Chen Jing1,3, Li Pei2, Zhang Yongfen3,4   

  1. 1. School of Business Administration, Shandong Technology and Business University, Yantai 264005;
    2. School of Business Administration, Shanghai Lixin University of Accounting and Finance, Shanghai 201209;
    3. School of International Business Administration, Shanghai University of Finance & Economics, Shanghai 200433;
    4. Department of Finance and Accounting, Shanghai Open University, Shanghai, 200433
  • Received:2014-12-16 Online:2017-08-28 Published:2017-09-26

Abstract:

Since the 1990s, supply chain management has brought development opportunities for manufacturers, but at the same time has increased the product quality risks that they confront. In order for manufacturers to reduce the economic losses caused by product quality risks, an option strategy is worked out in the study. It is held in the paper that, by buying the option, a manufacturer can take advantage of the risk absorbing capacities of financial institutions in favor of quality risk management.
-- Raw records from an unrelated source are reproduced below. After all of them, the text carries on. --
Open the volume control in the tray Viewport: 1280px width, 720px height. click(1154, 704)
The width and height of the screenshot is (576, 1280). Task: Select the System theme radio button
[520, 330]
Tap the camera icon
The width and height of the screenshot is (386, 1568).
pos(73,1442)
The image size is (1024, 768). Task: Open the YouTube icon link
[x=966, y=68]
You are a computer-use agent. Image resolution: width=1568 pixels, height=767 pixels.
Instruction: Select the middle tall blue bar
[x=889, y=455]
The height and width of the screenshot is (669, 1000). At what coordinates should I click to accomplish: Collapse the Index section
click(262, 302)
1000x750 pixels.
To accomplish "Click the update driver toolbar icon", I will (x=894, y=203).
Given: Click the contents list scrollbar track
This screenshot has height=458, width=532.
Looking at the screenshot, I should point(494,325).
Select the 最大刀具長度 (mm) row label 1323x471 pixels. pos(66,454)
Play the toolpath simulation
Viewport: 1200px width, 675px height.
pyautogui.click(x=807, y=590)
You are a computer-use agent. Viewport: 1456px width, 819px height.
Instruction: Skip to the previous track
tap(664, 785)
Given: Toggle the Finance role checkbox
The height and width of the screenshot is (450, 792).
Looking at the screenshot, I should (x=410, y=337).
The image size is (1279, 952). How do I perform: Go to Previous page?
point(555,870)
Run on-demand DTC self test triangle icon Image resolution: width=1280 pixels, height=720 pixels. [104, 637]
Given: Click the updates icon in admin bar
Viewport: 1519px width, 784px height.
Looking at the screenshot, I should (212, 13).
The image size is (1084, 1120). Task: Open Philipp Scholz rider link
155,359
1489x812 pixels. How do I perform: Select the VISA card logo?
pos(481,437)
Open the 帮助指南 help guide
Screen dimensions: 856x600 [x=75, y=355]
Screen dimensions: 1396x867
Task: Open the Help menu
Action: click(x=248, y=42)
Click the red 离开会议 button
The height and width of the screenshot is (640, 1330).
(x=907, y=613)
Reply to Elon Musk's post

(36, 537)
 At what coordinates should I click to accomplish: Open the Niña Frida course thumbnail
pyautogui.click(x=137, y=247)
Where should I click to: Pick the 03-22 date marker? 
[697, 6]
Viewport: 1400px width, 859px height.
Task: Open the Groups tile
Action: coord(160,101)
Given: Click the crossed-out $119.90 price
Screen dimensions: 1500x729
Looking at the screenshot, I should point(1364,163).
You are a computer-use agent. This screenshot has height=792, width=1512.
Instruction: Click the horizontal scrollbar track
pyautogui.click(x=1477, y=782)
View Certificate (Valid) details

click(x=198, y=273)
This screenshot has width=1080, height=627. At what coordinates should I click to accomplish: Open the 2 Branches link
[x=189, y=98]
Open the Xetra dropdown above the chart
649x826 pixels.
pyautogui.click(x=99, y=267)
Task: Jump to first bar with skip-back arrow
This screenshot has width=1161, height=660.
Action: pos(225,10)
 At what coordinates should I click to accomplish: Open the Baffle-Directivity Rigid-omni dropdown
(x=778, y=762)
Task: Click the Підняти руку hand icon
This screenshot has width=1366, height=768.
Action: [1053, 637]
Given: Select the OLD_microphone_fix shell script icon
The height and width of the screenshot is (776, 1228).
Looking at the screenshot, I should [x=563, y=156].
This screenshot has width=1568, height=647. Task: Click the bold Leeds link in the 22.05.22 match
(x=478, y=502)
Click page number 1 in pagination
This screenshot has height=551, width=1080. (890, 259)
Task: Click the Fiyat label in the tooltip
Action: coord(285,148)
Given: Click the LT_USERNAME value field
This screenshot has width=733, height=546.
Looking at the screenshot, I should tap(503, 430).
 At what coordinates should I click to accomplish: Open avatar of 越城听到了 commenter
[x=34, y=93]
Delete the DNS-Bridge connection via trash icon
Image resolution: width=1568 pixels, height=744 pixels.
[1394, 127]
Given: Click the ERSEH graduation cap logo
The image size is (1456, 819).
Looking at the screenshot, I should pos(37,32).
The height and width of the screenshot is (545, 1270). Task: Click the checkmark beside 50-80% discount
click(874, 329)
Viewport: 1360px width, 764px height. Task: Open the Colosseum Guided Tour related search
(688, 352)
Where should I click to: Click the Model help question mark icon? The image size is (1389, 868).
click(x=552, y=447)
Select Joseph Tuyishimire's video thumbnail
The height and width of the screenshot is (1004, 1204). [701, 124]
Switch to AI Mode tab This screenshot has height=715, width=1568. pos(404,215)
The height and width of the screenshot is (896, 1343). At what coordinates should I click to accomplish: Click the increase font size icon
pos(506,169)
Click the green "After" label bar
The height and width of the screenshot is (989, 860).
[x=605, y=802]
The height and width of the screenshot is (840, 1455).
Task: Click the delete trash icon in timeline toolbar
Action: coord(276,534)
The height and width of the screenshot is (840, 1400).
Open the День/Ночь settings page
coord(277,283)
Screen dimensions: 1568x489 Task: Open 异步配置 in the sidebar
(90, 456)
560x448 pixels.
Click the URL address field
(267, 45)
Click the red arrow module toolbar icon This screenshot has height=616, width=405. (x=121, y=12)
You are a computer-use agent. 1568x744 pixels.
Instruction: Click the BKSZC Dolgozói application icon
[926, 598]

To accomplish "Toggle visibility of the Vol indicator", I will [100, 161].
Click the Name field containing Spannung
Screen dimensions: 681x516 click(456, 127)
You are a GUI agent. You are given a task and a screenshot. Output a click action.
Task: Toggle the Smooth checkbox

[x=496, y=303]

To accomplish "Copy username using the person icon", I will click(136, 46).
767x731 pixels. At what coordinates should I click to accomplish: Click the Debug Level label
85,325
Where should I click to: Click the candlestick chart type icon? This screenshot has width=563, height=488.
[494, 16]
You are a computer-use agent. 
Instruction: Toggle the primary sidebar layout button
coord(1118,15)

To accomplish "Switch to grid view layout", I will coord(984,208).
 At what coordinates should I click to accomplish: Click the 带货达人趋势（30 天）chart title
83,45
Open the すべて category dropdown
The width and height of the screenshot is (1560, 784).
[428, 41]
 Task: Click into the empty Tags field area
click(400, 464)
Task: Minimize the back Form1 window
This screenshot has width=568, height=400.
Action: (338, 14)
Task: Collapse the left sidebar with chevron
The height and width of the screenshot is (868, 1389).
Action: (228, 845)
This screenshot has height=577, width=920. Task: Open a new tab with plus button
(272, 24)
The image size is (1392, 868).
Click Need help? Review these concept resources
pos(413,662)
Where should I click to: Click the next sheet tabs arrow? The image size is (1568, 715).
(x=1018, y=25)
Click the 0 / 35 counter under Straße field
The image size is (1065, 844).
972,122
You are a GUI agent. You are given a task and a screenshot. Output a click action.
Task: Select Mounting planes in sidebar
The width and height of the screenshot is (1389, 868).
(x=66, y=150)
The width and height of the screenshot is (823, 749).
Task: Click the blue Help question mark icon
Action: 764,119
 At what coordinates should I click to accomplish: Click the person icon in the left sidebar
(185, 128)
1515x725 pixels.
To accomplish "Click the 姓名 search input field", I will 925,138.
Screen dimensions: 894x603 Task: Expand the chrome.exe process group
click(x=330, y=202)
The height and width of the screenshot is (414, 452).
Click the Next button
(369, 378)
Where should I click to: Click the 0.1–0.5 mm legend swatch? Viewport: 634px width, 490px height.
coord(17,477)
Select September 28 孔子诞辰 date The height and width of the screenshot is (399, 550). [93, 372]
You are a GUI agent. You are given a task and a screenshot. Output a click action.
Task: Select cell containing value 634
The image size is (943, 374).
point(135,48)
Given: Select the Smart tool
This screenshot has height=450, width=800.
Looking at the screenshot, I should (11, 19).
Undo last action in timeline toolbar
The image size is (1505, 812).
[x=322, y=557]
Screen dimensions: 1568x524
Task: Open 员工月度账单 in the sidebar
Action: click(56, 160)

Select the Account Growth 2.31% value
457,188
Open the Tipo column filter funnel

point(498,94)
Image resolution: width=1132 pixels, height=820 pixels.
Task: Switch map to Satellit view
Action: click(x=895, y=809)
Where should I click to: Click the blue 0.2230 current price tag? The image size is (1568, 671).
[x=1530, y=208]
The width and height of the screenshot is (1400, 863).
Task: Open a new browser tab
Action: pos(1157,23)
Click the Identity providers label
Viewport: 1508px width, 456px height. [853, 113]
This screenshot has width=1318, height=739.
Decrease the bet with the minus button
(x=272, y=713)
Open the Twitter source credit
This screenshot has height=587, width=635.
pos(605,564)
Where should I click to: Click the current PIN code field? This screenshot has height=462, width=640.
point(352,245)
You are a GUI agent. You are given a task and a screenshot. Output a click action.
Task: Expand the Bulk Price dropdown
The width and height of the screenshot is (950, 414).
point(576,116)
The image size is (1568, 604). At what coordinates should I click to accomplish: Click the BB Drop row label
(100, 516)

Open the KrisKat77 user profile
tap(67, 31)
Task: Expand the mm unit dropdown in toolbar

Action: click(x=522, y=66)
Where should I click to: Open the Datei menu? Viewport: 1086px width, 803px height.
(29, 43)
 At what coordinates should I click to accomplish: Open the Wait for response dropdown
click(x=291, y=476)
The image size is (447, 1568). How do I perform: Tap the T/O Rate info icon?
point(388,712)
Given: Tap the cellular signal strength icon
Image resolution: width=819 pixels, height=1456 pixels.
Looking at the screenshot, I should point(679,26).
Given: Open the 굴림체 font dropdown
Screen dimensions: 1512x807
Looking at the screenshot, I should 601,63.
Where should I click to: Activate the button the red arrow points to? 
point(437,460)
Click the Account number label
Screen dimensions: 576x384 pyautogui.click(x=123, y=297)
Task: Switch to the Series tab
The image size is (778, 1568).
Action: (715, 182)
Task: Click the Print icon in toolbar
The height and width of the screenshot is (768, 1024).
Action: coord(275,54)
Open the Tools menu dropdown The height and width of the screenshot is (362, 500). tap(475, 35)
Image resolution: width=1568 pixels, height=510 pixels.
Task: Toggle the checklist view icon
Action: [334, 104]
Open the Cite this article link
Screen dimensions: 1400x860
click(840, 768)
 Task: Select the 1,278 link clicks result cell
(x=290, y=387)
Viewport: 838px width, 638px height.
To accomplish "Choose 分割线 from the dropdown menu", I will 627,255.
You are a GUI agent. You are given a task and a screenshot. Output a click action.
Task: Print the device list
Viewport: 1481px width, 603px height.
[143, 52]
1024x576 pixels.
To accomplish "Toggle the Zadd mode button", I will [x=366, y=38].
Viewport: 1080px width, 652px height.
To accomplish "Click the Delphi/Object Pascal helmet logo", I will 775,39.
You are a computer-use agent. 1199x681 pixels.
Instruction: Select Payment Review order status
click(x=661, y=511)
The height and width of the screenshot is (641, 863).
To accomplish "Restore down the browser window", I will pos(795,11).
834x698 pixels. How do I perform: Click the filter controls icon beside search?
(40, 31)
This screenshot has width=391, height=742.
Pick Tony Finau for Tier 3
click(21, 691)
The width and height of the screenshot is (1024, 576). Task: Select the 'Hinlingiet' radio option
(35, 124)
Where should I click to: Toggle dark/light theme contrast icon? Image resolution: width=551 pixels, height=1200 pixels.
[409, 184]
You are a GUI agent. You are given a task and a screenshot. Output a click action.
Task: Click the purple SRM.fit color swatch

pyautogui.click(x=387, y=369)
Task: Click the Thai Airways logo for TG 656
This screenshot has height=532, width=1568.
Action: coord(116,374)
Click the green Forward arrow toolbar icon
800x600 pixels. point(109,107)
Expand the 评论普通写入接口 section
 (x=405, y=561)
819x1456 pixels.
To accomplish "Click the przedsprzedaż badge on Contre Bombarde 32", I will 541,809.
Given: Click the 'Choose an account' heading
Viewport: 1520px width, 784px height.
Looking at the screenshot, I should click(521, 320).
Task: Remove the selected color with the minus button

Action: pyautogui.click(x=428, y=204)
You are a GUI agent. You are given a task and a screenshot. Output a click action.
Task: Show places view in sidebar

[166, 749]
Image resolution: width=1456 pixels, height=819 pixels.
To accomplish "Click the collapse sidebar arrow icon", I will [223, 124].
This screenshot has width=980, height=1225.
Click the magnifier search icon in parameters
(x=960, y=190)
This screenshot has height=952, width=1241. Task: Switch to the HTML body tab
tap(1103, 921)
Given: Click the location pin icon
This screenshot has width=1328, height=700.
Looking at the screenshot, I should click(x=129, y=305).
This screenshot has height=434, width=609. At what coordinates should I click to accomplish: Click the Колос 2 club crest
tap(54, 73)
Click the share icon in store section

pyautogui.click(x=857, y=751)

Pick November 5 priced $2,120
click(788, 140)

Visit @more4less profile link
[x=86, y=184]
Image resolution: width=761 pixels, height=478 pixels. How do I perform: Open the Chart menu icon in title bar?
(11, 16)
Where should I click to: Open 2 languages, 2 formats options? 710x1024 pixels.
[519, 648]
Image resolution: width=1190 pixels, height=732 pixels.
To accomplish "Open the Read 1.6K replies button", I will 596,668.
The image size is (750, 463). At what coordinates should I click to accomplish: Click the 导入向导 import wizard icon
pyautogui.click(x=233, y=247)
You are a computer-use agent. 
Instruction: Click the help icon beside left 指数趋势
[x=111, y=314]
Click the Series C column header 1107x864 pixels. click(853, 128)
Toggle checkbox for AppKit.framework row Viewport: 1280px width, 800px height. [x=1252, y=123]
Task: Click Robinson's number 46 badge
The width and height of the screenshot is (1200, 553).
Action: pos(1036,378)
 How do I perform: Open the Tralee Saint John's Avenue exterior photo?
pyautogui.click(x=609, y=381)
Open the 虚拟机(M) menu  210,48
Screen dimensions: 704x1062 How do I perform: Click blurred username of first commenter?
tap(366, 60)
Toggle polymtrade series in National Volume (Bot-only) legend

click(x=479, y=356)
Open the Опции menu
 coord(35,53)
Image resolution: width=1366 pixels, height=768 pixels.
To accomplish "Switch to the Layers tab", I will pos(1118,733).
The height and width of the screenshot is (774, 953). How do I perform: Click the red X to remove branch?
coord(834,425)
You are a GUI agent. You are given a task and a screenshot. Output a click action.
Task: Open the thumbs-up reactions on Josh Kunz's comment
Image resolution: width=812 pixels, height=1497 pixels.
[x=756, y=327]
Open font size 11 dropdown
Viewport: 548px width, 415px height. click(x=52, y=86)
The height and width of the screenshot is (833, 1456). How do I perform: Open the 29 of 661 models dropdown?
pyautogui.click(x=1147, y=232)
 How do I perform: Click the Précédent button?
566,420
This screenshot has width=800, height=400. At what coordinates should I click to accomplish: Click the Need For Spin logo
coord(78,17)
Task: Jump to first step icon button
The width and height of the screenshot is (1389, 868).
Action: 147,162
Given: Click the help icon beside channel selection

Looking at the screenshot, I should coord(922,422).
Primarily, to maximize the mean-variance utility, conditions for manufacturers purchasing the options are analyzed. Furthermore, the optimal option strategies are given for manufacturers to employ in different situations:Scenario-1 describes how manufacturers should decide an optimal strike price when the financial institutions give the dual boundary repair rate of the option; Scenario-2 describes how manufacturers should choose another boundary repair rate when the financial institutions give a strike price and a boundary repair rate. Finally, with the actual repair rate obeying the beta distribution as an example, an analysis of the optimal decision is given to support the option application by manufacturers for product quality risk management.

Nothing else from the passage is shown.